[uf-discuss] "Must Ignore vs. Microformats"

Wed Jul 19 19:05:49 PDT 2006

On Jul 19, 2006, at 10:55 AM, Tantek Çelik wrote:
> On 7/19/06 10:34 AM, "Charles Iliya Krempeaux" 
> <supercanadian at gmail.com>
> wrote:
>> One "good" thing about XML, IMO, is that for certain simple markups
>> based on XML, it's easier for a beginner-level or intermediate-level
>> developer to write a parser for it (as compared to writing a parser
>> for Micrformats... since HTML is more difficult to parse).
>>>> (For example, writing a parser in C, C++, PHP, Java, C# or whatever.)
>> [...]
> This is why the supposed "easier to parse" aspect of XML is incredibly
> misleading. It ignores both the need to be easier to publish, and the 
> fact
> that XML, in fact, is *harder* to publish.

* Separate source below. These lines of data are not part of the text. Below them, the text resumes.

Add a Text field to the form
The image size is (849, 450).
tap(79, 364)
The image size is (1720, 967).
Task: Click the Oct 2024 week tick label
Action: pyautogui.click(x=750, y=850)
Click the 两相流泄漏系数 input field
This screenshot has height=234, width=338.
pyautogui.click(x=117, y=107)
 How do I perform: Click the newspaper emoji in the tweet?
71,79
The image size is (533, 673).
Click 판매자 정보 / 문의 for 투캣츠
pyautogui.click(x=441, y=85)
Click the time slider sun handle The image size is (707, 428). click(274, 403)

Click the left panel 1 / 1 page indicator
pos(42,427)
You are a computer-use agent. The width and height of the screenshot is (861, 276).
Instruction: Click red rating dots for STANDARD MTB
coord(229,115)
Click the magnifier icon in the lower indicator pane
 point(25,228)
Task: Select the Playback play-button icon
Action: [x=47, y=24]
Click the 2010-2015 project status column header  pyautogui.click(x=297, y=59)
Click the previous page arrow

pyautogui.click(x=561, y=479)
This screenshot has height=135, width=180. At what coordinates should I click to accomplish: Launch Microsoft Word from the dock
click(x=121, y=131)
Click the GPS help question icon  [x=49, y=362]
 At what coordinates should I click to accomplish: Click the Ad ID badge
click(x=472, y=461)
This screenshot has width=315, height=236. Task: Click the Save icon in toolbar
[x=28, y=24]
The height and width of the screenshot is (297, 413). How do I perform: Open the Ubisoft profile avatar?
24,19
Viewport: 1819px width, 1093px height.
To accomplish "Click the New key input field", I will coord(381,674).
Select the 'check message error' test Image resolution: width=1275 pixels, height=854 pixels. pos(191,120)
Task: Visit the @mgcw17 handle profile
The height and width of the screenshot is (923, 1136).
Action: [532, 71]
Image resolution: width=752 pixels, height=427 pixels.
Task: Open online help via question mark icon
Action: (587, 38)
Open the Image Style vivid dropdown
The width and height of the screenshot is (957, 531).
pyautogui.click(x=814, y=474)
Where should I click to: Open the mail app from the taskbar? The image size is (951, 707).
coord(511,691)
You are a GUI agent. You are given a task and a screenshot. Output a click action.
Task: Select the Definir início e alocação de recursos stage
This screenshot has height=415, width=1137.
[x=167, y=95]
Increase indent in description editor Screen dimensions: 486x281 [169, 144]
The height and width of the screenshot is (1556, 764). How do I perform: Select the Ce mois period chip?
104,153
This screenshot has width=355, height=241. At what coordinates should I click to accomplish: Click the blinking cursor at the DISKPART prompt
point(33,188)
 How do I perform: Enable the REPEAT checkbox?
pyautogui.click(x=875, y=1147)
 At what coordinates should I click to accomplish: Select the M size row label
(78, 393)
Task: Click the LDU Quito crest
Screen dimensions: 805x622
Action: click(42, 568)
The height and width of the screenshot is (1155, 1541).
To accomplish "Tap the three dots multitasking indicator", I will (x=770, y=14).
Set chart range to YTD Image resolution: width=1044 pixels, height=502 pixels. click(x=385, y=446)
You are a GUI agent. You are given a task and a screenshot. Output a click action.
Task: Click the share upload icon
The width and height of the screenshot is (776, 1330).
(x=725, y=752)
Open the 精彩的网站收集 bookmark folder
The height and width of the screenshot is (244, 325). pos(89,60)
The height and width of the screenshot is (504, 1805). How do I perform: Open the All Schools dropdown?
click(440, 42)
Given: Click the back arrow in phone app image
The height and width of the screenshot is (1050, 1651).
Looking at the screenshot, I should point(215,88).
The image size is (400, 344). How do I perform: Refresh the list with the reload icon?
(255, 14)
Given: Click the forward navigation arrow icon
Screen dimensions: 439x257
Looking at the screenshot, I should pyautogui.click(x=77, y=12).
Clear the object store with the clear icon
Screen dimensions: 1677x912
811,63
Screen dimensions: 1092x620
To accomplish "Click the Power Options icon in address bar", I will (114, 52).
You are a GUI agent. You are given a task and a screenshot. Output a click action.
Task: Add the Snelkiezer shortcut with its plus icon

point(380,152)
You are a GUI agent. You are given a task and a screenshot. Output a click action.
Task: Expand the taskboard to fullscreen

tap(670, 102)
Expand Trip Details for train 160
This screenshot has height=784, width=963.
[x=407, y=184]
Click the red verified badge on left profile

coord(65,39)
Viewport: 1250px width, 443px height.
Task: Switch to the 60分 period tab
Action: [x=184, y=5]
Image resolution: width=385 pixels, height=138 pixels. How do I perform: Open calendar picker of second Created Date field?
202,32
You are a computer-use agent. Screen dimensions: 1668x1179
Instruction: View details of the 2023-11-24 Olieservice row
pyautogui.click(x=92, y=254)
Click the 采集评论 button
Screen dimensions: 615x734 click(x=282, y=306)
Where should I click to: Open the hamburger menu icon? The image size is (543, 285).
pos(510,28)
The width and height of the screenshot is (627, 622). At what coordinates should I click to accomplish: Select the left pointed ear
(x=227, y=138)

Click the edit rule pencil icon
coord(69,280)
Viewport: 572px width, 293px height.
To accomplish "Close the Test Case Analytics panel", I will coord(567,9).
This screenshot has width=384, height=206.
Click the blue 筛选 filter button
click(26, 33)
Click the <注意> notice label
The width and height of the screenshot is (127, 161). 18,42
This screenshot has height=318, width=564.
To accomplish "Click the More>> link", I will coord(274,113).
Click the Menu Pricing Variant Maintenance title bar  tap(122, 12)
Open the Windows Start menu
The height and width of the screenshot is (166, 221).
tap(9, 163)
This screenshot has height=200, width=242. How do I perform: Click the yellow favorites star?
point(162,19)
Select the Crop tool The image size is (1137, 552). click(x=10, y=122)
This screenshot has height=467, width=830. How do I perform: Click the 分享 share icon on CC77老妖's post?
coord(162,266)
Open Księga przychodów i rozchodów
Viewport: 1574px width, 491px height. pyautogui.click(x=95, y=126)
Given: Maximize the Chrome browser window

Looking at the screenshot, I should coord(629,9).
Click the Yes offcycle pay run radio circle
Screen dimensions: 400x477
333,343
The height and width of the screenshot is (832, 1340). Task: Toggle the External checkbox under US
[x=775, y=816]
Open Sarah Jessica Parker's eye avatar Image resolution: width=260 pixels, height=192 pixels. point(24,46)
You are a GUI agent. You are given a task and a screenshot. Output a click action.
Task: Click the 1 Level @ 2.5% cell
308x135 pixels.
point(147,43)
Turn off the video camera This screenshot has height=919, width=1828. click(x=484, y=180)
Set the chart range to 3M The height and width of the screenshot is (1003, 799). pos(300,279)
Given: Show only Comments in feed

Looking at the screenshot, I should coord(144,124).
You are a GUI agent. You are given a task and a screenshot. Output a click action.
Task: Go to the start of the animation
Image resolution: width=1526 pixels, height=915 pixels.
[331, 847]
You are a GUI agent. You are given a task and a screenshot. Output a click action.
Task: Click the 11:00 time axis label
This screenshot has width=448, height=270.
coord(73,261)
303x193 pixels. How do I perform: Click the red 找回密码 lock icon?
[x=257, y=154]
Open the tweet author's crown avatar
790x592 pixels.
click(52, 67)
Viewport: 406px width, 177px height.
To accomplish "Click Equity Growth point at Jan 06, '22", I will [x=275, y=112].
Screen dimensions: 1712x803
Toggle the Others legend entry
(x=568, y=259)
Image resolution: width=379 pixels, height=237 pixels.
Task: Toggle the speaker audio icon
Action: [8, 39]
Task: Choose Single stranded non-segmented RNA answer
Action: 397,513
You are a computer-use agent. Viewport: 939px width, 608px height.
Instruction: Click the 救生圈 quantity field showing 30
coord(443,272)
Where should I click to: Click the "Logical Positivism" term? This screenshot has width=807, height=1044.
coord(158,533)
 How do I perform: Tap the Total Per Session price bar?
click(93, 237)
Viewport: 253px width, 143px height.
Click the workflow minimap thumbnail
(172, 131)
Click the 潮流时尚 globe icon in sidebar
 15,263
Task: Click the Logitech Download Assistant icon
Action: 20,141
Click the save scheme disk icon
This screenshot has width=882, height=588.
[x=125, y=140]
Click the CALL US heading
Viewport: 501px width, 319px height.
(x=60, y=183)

Also, the Babel aspect of XML means that you always do need to write a 
parser, if not of the XML itself but to transform the 
plucked-from-the-air schema and arbitrary choices of what is an 
attribute and what an element to the data structure you are using.
A key part of Microformats is converging the schemas so this becomes 
much less necessary.
>> One example of such a simple format based on XML is RSS.
>> You're kidding right?
>> It is certainly *not* pretty easy for someone to write a parser for 
> RSS that
> actually works with real RSS on the Web.

Have a look at the Universal Feed Parsers 3000 test cases...
http://feedparser.org